- _Selected text_
▼▼▼

After almost two decades, it’s now clear America’s longest war was pointless, with a messy withdrawal set to leave the region in a worse state – and Australia more vulnerable than ever.
According to the Council on Foreign Relations’ (CFR) annual Preventive Priorities Survey, the risk of conflict in Afghanistan is high with political instability and increasing violence leading to the collapse of the peace process very likely this year.
If the prediction comes to pass, it will mean the Afghan War, which first began almost 20 years ago, will go down in history as one of America’s biggest military failures.
Stretching from 2001 until the present day, the Afghan War has now eclipsed the Vietnam War to become the longest in US history.
It is also one of the world’s deadliest, claiming around 100,000 civilian casualties since 2010 and costing $US778 billion from October 2001 until September 2019, according to the US Department of Defence.
After so many years of bloodshed, an agreement inked between the US and the Taliban last February under the former Trump administration for the withdrawal of troops by May 2021 was celebrated as step towards peace.
But many experts are convinced it was actually a major mistake – and that the commitment will end in disaster.
ANU Emeritus Professor Dr William Maley told news.com.au it was “highly likely we will see an escalation in violence” in the region this year, and that the so-called peace process has become a “real hot potato” for new US President Joe Biden.
He said the “deeply defective” agreement gave the Taliban everything they wanted – including the status of a place at the table with the US, the release of 5000 political prisoners and a firm timetable for the completion of troop withdrawal.
“The Taliban got everything so there was no incentive to negotiate seriously with anyone else and in fact, there has been no formal face-to-face meeting between Afghan government delegates and the Taliban since before Christmas,” Dr Maley said.

▲▲▲

- _Required work_
1. Echo the passage of the Afghan War article that begins at the words "It is also one" and stops after the words "step towards peace.".
2. According to the Afghan War article, what did the US Department of Defence put as the cost of the war from October 2001 until September 2019?
3. Decide whether each statement agrees with the Afghan War article, answering yes or no and quoting the deciding words: (a) The Afghan War has become the longest war in US history. (b) The agreement between the US and the Taliban set troop withdrawal for December 2021. (c) The agreement included the release of 5000 political prisoners.
The dataset items are separate material with no connection to the Afghan War article.

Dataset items
▼▼▼

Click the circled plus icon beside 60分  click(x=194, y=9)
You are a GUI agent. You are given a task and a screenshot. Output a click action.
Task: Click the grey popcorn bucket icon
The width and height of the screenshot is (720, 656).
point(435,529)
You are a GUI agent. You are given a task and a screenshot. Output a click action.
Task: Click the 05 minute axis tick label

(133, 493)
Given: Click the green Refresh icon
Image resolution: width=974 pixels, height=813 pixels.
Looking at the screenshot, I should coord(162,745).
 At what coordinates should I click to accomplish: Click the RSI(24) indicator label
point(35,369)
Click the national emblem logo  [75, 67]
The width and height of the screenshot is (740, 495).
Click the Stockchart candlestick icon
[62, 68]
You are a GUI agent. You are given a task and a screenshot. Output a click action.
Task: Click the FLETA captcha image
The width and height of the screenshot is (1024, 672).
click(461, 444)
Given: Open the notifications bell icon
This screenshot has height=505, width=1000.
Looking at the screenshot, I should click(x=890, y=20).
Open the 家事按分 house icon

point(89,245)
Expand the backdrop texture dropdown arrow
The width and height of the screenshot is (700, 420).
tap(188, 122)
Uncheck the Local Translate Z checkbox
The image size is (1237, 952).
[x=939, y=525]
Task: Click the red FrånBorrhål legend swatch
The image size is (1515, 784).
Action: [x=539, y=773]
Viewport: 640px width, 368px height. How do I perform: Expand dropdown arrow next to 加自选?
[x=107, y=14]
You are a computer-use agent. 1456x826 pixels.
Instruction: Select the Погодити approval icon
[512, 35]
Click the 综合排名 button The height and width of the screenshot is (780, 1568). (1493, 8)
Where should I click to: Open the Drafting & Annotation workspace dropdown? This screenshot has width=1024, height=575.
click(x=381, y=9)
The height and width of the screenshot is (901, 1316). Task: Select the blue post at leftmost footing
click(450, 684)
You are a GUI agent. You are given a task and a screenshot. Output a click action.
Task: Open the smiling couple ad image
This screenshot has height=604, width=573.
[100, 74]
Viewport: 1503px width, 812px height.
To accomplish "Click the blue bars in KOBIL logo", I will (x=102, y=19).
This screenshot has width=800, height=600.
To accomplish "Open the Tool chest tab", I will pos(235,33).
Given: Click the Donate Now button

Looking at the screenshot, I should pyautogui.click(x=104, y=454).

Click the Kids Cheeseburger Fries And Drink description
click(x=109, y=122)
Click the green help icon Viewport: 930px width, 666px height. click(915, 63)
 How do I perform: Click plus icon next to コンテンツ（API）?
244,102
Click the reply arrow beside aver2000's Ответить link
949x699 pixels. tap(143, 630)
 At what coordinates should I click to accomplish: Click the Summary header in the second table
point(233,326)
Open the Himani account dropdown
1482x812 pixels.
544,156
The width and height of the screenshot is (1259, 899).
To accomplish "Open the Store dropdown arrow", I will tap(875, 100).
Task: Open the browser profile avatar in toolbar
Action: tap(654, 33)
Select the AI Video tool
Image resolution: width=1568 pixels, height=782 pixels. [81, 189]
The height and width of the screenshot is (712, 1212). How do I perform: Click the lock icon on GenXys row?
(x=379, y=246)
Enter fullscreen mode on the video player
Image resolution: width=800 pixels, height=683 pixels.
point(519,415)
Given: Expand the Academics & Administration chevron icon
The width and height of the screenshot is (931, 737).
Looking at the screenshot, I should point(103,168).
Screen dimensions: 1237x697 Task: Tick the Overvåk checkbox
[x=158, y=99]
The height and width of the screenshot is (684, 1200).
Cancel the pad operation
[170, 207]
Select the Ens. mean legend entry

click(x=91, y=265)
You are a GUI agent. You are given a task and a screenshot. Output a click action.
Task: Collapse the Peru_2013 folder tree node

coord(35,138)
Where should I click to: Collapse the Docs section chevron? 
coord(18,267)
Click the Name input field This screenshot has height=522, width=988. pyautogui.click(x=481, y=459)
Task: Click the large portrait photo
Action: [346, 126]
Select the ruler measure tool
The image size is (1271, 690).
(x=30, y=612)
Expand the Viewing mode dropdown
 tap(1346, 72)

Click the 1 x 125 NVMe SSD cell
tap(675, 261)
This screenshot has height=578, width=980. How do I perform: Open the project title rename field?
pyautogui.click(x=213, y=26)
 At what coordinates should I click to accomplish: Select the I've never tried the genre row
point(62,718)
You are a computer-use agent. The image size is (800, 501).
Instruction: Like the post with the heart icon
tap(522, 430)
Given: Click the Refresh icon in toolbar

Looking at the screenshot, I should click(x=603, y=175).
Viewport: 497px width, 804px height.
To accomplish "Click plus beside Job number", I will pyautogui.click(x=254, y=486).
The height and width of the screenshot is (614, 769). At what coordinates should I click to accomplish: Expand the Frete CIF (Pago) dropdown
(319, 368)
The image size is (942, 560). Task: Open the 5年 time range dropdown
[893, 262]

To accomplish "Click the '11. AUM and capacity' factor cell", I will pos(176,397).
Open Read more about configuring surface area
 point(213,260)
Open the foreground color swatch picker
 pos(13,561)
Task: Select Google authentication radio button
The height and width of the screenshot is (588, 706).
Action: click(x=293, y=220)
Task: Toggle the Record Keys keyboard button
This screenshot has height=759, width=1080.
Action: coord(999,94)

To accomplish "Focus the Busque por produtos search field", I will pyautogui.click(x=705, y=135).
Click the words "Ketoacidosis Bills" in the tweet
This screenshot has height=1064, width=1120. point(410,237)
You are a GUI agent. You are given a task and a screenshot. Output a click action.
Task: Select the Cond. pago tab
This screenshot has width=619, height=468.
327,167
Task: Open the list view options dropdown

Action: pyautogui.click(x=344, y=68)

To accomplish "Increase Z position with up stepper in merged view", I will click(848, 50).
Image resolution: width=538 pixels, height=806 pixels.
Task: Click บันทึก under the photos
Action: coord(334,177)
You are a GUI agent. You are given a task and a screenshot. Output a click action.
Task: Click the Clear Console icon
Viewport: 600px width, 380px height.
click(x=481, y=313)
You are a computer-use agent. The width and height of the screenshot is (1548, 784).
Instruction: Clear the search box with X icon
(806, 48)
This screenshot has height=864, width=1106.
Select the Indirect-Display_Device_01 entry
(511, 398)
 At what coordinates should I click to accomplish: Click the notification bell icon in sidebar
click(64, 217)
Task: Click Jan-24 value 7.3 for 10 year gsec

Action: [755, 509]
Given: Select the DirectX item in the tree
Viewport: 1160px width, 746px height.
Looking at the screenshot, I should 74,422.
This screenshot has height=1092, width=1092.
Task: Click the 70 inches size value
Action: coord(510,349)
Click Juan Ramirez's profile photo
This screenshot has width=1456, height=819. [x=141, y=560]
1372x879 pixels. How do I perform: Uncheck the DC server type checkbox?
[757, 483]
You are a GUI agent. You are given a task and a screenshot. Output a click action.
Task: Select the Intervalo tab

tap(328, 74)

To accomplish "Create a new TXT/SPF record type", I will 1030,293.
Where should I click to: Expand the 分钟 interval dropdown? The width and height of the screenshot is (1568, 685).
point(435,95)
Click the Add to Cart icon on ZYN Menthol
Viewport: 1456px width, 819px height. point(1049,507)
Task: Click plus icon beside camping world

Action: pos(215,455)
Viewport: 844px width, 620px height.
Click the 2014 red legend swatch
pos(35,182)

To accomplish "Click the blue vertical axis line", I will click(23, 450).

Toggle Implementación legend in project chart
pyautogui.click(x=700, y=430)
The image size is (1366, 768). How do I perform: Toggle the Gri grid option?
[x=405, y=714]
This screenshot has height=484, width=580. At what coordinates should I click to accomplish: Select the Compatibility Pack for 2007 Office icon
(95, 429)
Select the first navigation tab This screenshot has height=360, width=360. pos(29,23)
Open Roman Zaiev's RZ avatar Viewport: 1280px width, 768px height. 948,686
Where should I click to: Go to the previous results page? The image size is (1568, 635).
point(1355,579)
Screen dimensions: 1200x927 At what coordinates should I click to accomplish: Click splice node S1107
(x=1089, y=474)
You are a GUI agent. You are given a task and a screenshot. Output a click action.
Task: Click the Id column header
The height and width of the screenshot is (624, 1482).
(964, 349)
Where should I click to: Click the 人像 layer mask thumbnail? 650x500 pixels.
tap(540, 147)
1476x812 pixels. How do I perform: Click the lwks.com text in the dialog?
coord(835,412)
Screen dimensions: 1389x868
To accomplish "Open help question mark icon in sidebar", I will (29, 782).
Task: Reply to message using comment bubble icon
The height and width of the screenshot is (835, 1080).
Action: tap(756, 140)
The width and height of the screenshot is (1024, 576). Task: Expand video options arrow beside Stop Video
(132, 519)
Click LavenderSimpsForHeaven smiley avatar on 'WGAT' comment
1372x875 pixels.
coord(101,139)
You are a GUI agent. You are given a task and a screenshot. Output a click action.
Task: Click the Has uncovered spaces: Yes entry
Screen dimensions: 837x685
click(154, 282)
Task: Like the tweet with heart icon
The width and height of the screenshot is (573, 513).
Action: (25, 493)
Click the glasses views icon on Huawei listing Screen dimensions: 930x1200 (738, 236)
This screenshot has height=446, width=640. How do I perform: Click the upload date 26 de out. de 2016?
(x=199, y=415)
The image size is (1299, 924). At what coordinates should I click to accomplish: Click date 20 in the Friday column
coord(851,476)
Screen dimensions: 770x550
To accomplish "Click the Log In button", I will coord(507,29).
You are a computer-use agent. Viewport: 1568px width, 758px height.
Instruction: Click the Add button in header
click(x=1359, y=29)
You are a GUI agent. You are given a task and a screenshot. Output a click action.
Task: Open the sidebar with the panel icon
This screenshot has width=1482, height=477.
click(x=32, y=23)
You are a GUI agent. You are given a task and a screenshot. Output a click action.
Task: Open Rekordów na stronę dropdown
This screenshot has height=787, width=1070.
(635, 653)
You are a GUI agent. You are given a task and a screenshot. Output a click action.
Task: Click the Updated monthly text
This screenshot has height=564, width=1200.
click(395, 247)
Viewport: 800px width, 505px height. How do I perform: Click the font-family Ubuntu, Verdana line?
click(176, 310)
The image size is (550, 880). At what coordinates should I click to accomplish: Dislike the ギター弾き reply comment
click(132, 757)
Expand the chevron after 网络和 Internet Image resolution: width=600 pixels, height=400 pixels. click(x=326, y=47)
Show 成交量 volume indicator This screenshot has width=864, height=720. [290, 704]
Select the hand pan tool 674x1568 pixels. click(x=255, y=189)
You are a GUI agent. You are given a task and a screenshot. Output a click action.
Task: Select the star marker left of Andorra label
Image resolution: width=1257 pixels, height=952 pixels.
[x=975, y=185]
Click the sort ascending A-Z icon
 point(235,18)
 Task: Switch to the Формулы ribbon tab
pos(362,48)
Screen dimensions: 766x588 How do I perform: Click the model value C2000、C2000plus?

▲▲▲

- _Complete answers_
1.
It is also one of the world’s deadliest, claiming around 100,000 civilian casualties since 2010 and costing $US778 billion from October 2001 until September 2019, according to the US Department of Defence.
After so many years of bloodshed, an agreement inked between the US and the Taliban last February under the former Trump administration for the withdrawal of troops by May 2021 was celebrated as step towards peace.

2. $US778 billion.

3.
(a) Yes: "the Afghan War has now eclipsed the Vietnam War to become the longest in US history"
(b) No: "for the withdrawal of troops by May 2021"
(c) Yes: "the release of 5000 political prisoners"